SUPPLIED TEXT -
= = = = = = =
For Petes sake oil is over $60 and BP is yielding 8% and the stock is selling for $43 I feel like I am living a dream.
Roughly, BP yielded 3% dividends on average (2%+ 99-01, 3.5% since). From $30 to 43 over 12 yrs is 3% annually. So BP has returned about 6% (BEFORE INFLATION) over the last 12 yrs. This is a pretty poor performance relative to the long-term REAL returns on stocks (but I would guess given the size of this bear market, it's probably in-line with other shares).
I can't remember exactly, but of the 9-11% real returns on stocks over the last 90 yrs, historically dividends have provided a significant portion (at least half?). And oil was probably justified going form $20 to ~$80 over the last 12 yrs (from $80 to $150, however, I hate to say, but OPEC was probably right - it was the huge hedge fund inflow that caused that bubble). From $20 to $60 is about a 10% annual increase in the price of oil over the last 12 yrs.
So in the end, with a yield of around 7.5%, I agree that BP is looking fairly attractive (God forbid, I'm an options trader and I'm thinking a buy-and-hold on BP is making sense... is this market "wacked" or what!).
If my software is right on price, then re-investing of dividends has taken an 11% price-only annual return to your 21% (when XOM's current div is a paltry 2+%). That is a great example of "the power of compounding"!
= = = = = = =
DATASET ROWS -

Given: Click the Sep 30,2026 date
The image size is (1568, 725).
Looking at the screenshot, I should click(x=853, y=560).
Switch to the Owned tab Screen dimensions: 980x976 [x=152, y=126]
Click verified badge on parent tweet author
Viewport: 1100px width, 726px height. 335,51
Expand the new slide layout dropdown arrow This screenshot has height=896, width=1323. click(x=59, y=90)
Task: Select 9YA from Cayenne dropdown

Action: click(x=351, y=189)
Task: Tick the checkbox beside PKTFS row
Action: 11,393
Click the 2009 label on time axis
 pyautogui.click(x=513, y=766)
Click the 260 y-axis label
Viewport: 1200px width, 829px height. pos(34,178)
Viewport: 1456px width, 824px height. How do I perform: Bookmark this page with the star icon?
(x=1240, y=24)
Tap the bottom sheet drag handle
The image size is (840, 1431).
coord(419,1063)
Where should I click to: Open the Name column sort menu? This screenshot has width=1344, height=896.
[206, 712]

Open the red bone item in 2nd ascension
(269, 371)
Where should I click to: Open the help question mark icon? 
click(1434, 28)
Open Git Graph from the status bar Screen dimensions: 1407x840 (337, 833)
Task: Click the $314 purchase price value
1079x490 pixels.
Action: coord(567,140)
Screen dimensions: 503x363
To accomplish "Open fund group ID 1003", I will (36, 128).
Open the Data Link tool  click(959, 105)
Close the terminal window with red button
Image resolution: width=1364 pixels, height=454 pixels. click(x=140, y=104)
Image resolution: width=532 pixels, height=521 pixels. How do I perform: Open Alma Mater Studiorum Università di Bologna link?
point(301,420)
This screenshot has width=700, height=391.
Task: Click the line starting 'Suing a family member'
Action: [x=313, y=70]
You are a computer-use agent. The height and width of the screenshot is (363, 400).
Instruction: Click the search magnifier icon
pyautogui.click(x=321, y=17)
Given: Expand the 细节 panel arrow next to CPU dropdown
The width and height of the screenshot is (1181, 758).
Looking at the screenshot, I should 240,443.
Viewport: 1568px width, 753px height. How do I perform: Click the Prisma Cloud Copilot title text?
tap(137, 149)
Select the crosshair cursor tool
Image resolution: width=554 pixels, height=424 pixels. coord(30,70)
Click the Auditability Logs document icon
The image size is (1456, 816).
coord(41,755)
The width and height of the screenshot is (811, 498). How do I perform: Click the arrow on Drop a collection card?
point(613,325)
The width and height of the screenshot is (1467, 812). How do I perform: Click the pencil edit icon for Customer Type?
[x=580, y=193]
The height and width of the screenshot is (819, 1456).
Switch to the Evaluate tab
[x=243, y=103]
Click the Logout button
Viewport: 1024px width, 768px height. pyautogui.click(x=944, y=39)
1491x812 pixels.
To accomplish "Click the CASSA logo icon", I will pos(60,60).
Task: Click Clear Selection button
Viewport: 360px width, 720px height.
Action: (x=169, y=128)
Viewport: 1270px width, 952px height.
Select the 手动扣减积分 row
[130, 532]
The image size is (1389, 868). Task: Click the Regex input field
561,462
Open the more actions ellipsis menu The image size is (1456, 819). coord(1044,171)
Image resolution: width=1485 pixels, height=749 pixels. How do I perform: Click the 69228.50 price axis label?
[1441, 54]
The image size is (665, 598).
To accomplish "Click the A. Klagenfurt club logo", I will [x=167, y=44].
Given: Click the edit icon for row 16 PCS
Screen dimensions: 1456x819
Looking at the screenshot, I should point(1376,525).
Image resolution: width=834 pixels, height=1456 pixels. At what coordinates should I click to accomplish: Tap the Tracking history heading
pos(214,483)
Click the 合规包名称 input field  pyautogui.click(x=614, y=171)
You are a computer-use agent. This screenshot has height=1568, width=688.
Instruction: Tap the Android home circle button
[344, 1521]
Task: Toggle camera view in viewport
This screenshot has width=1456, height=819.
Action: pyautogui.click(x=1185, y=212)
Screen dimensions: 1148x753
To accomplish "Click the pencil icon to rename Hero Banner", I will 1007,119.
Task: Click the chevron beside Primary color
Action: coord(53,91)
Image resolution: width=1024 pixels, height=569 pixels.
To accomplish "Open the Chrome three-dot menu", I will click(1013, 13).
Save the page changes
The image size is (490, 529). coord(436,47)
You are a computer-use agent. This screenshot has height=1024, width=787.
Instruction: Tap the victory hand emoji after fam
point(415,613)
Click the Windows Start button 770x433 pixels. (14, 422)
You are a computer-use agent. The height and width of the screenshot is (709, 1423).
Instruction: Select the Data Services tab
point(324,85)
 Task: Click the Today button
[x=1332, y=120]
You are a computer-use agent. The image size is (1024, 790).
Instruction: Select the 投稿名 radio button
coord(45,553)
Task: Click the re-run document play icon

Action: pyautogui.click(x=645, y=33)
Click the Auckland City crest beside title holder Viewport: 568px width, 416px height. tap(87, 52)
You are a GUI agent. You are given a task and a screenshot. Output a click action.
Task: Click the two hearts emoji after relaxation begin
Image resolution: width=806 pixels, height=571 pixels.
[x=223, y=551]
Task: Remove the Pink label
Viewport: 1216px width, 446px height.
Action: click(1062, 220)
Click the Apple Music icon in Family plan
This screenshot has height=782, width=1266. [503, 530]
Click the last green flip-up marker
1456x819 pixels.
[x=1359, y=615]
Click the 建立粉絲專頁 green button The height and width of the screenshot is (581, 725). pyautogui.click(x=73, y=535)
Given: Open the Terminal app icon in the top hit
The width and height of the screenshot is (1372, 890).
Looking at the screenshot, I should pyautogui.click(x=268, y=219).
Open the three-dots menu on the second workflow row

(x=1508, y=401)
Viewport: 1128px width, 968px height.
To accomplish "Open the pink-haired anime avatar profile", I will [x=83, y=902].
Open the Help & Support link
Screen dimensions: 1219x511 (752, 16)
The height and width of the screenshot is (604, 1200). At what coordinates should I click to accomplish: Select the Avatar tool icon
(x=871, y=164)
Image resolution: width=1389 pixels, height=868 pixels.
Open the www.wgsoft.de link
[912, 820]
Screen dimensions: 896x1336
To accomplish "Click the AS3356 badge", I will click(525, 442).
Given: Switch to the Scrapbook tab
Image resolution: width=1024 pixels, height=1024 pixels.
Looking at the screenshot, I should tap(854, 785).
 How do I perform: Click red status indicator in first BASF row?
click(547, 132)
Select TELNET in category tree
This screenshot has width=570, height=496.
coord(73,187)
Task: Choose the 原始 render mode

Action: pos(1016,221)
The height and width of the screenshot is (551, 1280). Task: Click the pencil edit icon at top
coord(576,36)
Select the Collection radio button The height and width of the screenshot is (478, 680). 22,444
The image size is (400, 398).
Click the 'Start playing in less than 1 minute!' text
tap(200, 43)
= = = = = = =
TASK REQUIREMENTS - From the BP stock discussion, extract word for word the passage that opens with the words containing "For Petes sake" and closes with "with other shares).". The data above is separate from the text about BP stock.

EXERCISE SOLUTION -
For Petes sake oil is over $60 and BP is yielding 8% and the stock is selling for $43 I feel like I am living a dream.
Roughly, BP yielded 3% dividends on average (2%+ 99-01, 3.5% since). From $30 to 43 over 12 yrs is 3% annually. So BP has returned about 6% (BEFORE INFLATION) over the last 12 yrs. This is a pretty poor performance relative to the long-term REAL returns on stocks (but I would guess given the size of this bear market, it's probably in-line with other shares).